Statement 16. Triple therapy including a standard dose of PPI, 1 g of amoxicillin and 500 mg clarithromycin twice a day for 7–14 days is the recommended primary regimen for H. pylori eradication. Level of evidence A, Grade of recommendation 1 Experts’ opinions: completely agree (53.6%), mostly agree (35.7%), partially agree (10.7%), mostly disagree (0%), completely disagree (0%), not sure (0%) When creating a regimen for eradication of H. pylori, the eradication rate should be over 80%.[102, 103] Since 1998, when regimens for H. pylori eradication were first recommended in Korea, the triple therapy of PPI, clarithromycin, and amoxicillin has been the recommended primary regimen.[4, BMN 673 in vivo 104, 105] Although metronidazole was commonly used for H. pylori eradication in the past, it is not currently recommended as the primary regimen because of the high rate of antibiotics

resistance, although it is occasionally used as part of the quadruple therapy explained below.[106] The eradication rate of the 7-day regimen has declined in recent years, but it is EX 527 manufacturer not clear whether the eradication rate of the 14-day regimen is any better.[107, 108] Since no other regimen currently reports a superior eradication rate, the conventional triple therapy is recommended as primary eradication until a better regimen is made available.
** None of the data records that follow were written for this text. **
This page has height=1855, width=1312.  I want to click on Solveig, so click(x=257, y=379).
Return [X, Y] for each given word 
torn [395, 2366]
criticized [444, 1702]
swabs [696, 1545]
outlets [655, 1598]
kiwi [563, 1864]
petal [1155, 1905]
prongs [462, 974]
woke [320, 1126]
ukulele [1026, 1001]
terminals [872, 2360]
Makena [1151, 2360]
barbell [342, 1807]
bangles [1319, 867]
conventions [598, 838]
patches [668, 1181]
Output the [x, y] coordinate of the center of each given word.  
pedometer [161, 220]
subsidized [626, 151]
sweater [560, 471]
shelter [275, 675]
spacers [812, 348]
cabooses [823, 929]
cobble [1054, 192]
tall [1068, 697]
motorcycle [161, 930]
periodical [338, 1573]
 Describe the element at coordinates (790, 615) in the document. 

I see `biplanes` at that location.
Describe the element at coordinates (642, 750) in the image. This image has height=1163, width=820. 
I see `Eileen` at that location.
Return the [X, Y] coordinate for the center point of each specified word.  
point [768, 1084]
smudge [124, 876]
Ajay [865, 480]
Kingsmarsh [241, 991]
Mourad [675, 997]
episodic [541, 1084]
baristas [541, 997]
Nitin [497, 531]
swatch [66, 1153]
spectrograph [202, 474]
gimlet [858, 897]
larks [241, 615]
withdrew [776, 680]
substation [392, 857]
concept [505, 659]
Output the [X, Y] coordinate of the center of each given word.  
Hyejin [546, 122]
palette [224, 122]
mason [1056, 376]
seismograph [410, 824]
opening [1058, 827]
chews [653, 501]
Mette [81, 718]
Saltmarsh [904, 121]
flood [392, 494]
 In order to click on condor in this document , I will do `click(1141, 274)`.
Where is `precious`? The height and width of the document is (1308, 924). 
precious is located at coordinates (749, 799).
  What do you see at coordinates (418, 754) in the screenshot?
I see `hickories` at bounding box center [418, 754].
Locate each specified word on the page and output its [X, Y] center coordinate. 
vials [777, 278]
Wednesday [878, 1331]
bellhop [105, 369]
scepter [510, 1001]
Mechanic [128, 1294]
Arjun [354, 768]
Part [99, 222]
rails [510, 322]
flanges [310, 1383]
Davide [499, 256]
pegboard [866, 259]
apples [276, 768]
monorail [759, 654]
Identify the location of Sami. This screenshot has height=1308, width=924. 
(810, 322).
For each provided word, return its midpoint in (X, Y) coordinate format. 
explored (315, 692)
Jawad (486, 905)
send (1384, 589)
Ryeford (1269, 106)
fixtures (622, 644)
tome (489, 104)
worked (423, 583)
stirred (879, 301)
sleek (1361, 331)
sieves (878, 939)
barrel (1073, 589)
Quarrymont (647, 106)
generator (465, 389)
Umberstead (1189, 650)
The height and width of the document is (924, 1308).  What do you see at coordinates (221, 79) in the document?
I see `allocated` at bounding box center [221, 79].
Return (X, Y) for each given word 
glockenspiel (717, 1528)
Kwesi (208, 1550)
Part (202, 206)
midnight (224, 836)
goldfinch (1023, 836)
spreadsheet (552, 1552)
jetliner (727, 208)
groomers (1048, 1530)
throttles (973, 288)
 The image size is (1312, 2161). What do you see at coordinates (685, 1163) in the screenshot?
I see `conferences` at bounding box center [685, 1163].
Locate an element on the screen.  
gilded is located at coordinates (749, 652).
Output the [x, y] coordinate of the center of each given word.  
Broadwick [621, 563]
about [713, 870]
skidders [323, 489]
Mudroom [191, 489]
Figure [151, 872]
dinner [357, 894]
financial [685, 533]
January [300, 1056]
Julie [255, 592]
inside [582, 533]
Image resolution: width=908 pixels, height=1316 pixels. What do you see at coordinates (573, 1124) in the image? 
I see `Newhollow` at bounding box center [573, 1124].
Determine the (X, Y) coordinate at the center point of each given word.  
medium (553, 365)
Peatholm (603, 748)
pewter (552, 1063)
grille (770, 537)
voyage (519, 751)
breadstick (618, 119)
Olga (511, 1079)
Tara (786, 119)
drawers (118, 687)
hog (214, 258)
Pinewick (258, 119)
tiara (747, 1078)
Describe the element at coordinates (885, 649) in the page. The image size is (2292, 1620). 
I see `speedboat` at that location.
Statement 17. Quadruple therapy including two standard doses of PPI, three doses of 500 mg metronidazole, four doses of 120 mg bismuth, and four doses of 500 mg tetracycline daily for 7–14 days is the recommended alternative

primary regimen for H. pylori eradication when clarithromycin resistance is suspected. Level of evidence A, Grade of Erastin cost recommendation 1 Experts’ opinions: completely agree (17.9%), mostly agree (60.7%), partially agree (14.3%), mostly disagree (0%), completely disagree (0%), not sure (0%) In Korea, clarithromycin resistance has gradually increased over the last 10 years, and has become a main cause of the reduced H. pylori eradication rate.[109] Since quadruple therapy including bismuth has an eradication rate similar to triple therapy, quadruple therapy is recommended for regions of the country with high clarithromycin resistance.[15, 16, 39, 97, 110-112] Statement 18. Bismuth-containing quadruple therapy is recommended as the secondary regimen for H. pylori eradication in cases of eradication failure with the conventional triple therapy (Fig. 3). Level of evidence A, Grade of recommendation 1 Experts’ opinions: completely agree (51.9%), mostly agree (33.3%), partially agree (0%), mostly disagree (0%), completely disagree (3.7%), not sure (11.1%) Bismuth-containing quadruple therapy is considered a conventional secondary regimen for H. pylori eradication.